Document extract.

One of the world's largest fund managers has broken away from the controversial fixed fee model. Stephanie Baxter looks at why symmetric performance fees are better for pension funds.
The most prevalent fee structure in investment management, a charge fixed as a proportion of assets under management (AuM), has come under scrutiny in recent years.
Critics argue the ‘ad valorem' model is best suited to fund managers and rarely suitable for their clients, as it incentivises the fund to amass more assets.
Following its ground-breaking research in 2014, Cass Business School - part of City University London - published a report which stated the fixed fee model is the least appropriate from the perspective of investor welfare, creating an incentive mismatch. In Heads We Win, Tails You Lose. Why Don't More Fund Managers Offer Symmetric Performance Fees? academics called for a fee structure that better aligns investors' and managers' interests by sharing losses as well as gains, known as symmetric fees.
A leap forward
Almost three years later, Fidelity International is overhauling its charging model by introducing a so-called ‘fulcrum fee', conceding that fees should be symmetrically linked to performance.
The new structure across its active equity funds for both retail and institutional clients will employ a baseline fee that is reduced or increased depending on whether the fund produces underperformance or outperformance.
Given Fidelity is one of the world's largest fund-houses with $258bn AuM (£200bn) in its international business alone, surely its competitors will sit up and listen.
President Brian Conroy says: "We are passionate about giving our clients both choice and value and these changes will even better align our services directly to their needs and expectations."
The fund giant says it will work with all its clients over the coming months to discuss and implement the changes.
Reaction has been broadly positive so far, with Cass Business School professor of asset management Andrew Clare calling it a "great leap forward" and saying he "hopes it will lead to more investor choice in the future".
"Our 2014 analysis said there should be some demand for this from investors, and they aren't getting a choice at all," he adds. "At a minimum you'd expect large companies with fairly stable cash flows to be able to take the chance to offer something different. If Tesco only sold sliced white bread, you'd go somewhere else. It's a great move for investor choice and we hope other asset managers follow suit.
"Not every investor will want a symmetric base fee and not every manager will want to offer it, but large fund managers running lots of funds should be able to offer it as a choice to their investors."

Items stored from a collection
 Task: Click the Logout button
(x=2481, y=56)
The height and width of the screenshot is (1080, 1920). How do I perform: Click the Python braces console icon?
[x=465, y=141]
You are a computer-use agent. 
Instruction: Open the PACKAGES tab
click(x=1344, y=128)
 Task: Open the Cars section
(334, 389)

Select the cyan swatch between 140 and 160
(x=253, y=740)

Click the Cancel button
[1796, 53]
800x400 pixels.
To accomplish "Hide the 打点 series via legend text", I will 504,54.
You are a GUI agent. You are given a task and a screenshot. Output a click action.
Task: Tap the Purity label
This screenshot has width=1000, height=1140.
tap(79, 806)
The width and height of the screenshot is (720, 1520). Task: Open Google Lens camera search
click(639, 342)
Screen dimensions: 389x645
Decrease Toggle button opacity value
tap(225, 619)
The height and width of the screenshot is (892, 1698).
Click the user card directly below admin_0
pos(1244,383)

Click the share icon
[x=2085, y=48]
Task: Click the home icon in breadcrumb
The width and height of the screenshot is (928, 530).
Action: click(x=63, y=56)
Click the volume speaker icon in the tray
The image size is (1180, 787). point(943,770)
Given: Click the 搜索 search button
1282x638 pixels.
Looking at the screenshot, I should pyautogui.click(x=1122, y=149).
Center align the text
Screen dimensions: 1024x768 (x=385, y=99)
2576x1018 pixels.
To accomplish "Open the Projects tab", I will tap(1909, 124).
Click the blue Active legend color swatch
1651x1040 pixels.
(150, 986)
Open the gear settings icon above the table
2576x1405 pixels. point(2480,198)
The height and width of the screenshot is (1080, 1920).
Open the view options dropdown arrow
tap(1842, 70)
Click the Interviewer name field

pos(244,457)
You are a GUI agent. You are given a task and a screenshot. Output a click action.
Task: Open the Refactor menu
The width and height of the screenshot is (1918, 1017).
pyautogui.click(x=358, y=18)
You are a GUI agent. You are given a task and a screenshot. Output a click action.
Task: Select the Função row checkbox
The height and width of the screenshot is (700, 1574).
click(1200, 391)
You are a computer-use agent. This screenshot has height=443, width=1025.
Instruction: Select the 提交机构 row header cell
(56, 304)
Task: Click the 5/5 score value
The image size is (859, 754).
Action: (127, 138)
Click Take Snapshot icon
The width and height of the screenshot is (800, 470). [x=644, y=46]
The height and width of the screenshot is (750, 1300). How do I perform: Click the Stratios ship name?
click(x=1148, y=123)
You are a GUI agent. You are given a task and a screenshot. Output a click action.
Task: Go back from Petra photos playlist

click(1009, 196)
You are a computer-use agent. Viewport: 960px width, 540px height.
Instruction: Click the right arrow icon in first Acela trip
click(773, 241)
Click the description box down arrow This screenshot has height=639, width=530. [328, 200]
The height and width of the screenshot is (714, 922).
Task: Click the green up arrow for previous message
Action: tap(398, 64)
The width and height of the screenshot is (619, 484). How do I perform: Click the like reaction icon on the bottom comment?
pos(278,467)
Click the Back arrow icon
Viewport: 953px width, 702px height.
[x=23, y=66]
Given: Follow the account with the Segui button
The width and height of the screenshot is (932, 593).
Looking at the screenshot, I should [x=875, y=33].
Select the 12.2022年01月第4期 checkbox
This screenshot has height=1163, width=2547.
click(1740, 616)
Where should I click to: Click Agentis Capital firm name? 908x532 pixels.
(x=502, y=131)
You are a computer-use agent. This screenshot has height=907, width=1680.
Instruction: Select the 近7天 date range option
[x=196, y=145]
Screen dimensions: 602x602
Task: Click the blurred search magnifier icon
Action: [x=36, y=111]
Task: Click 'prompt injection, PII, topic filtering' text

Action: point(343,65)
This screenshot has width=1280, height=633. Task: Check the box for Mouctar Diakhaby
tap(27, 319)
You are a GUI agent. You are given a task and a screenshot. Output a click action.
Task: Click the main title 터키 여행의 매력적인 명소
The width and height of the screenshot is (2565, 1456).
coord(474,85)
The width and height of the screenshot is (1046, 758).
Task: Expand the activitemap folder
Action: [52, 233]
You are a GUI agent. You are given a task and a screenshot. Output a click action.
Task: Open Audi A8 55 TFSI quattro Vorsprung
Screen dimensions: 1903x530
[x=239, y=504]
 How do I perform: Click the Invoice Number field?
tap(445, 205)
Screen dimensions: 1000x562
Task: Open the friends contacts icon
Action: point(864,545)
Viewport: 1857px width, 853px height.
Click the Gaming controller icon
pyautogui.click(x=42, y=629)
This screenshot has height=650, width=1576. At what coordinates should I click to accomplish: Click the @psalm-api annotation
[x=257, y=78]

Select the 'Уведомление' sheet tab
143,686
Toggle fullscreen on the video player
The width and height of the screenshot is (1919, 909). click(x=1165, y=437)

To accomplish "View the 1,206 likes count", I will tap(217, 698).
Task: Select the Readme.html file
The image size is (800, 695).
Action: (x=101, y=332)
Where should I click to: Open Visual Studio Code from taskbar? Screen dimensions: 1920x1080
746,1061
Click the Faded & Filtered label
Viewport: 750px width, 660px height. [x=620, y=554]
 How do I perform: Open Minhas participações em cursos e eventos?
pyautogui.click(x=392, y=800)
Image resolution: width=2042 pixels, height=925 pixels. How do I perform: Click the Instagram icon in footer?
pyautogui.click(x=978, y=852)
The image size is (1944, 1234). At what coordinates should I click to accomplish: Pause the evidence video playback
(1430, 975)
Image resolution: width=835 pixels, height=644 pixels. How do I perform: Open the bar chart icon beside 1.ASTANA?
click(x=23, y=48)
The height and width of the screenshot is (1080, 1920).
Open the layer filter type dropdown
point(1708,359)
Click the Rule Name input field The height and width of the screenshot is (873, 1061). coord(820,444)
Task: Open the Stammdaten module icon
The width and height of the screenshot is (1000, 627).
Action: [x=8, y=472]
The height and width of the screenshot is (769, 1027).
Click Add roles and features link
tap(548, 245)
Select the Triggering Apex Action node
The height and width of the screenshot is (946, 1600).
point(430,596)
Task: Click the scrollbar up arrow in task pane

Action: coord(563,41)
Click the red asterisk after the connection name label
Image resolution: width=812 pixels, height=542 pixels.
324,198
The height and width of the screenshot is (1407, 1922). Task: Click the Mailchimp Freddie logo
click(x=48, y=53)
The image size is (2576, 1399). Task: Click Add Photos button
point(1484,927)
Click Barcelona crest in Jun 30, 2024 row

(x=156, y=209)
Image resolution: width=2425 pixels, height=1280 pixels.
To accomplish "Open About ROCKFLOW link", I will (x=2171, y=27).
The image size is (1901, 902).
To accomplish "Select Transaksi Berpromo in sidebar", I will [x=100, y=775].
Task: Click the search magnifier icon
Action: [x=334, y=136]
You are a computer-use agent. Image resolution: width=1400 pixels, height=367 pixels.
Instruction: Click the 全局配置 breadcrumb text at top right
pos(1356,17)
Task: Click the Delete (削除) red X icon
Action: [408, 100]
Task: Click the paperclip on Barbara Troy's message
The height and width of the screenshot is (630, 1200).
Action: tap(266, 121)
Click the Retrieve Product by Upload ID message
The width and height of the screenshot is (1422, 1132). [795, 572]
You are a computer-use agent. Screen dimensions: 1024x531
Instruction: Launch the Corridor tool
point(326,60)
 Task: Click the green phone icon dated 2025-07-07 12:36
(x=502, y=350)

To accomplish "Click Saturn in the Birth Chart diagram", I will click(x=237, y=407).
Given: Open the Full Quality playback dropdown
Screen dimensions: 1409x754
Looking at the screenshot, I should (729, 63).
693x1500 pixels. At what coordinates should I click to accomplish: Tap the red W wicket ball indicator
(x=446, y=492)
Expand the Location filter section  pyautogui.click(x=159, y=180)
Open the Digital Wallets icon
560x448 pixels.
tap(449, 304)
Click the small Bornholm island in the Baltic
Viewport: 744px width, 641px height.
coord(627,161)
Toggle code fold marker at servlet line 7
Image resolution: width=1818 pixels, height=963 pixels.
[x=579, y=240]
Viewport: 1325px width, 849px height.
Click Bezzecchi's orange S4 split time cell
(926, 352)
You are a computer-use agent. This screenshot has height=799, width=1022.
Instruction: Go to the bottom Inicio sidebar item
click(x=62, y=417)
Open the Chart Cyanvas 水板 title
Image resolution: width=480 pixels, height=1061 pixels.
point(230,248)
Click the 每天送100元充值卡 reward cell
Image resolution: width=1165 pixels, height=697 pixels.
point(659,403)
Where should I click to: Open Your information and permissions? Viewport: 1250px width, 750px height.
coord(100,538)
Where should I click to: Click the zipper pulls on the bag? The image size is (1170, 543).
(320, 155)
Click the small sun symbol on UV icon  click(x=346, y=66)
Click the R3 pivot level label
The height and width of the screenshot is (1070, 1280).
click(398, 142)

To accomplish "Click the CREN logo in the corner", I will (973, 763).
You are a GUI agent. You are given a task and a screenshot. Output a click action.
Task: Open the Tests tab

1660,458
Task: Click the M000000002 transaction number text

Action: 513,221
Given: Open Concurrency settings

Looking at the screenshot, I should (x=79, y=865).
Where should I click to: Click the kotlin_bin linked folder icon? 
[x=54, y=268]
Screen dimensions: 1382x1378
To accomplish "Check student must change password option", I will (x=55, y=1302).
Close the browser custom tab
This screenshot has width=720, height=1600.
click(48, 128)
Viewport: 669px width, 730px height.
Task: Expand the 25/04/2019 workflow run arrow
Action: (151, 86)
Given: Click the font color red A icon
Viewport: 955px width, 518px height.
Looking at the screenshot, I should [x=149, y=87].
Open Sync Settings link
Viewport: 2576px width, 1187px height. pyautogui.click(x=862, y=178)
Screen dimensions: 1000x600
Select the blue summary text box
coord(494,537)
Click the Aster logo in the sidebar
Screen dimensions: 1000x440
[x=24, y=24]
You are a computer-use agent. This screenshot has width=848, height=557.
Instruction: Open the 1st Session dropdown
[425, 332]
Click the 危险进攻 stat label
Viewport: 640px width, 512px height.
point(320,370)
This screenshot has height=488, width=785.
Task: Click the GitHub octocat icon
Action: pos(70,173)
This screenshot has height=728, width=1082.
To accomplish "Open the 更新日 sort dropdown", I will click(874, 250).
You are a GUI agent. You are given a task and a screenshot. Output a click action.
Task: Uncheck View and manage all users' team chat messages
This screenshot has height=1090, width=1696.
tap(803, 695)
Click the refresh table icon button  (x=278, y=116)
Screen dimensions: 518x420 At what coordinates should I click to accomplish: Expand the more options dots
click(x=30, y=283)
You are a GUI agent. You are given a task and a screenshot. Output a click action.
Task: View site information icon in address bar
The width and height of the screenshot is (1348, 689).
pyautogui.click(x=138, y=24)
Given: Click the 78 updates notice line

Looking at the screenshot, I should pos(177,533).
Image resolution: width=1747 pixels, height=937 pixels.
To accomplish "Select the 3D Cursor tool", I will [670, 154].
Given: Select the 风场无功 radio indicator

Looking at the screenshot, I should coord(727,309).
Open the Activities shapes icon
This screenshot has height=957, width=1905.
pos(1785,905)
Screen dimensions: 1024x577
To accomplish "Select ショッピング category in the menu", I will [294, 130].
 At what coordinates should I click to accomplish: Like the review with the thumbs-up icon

Parts of the exercise.
- a) According to the fund fees article, how much in assets under management does Fidelity hold in its international business alone?
- b) Please write out the part of the fund fees article starting at "Following its ground-breaking" and ending at "linked to performance.".

Complete answers.
- a) $258bn (£200bn).

- b)
Following its ground-breaking research in 2014, Cass Business School - part of City University London - published a report which stated the fixed fee model is the least appropriate from the perspective of investor welfare, creating an incentive mismatch. In Heads We Win, Tails You Lose. Why Don't More Fund Managers Offer Symmetric Performance Fees? academics called for a fee structure that better aligns investors' and managers' interests by sharing losses as well as gains, known as symmetric fees.
A leap forward
Almost three years later, Fidelity International is overhauling its charging model by introducing a so-called ‘fulcrum fee', conceding that fees should be symmetrically linked to performance.